Rosalind Franklin: The Dark Lady of DNA. Brenda Maddox. HarperCollins, 2002

The Double Helix: A Personal Account of the Discovery of the Structure of DNA. James D. Watson. Atheneum, 1968

My Sister Rosalind Franklin. Jenifer Glynn. Oxford University Press, 2012

Rosalind Franklin and DNA. Anna Sayre. W.W. Norton, 1975

Franklin’s Published Work. Wellcome Collection

FOR THE CAROUSEL[please put the photos in this order}.

  1. Rosalind Franklin https://drive.google.com/drive/folders/14sUEGwKGm8-0-kKwR10JkHP7SnuE7Z3r

Credit: The National Gallery, London

2. Rosalind Franklin on vacation 1950.

Credit: Vittorio Luzzati, History of Molecular Biology Collection, Box 10, Folder 14. Science History Institute. Philadelphia.

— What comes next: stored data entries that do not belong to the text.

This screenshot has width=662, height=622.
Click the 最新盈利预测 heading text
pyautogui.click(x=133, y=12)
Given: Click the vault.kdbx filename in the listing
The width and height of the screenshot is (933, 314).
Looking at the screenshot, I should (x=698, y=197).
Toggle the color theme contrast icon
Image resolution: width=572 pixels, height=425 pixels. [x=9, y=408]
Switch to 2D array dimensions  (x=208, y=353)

https://drive.google.com/drive/folders/14sUEGwKGm8-0-kKwR10JkHP7SnuE7Z3r.

3. DNA X-Ray Diffraction Image Known as Photo 51, annotated by Rosalind Franklin and Aaron Klug, circa 1953.

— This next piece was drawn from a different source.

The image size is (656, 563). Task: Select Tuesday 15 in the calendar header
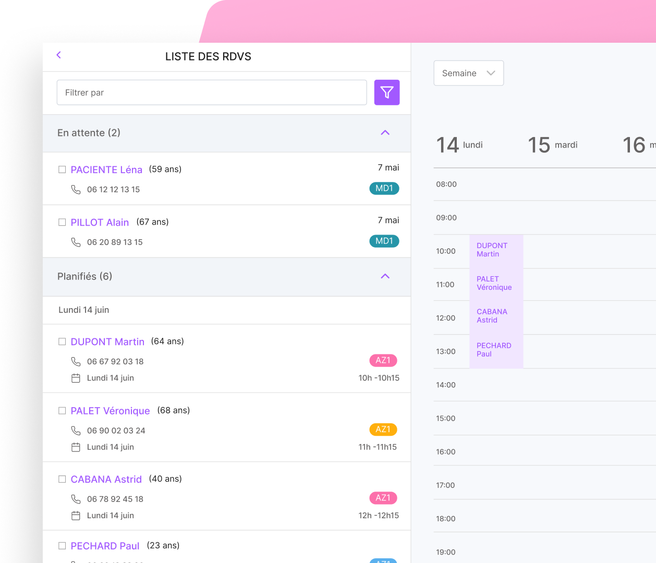[552, 144]
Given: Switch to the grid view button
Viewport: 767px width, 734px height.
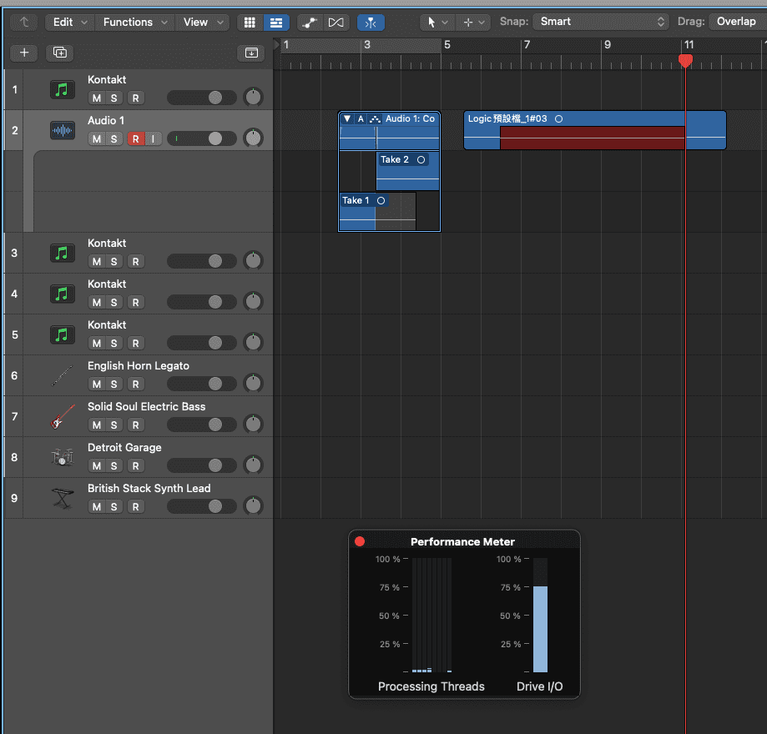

Credit: History of Molecular Biology Collection, Box 10, Folder 15. Science History Institute. Philadelphia. https://digital.sciencehistory.org/works/skau3rn.

4. Letter from Rosalind Franklin to James Watson, February 10, 1956.

Credit: History of Molecular Biology Collection, Box 7, Folder 37. Science History Institute. Philadelphia. https://digital.sciencehistory.org/works/h9wuxc1.

5. Rosalind Franklin’s mock DNA Helix Funeral Invitation, July 18, 1952.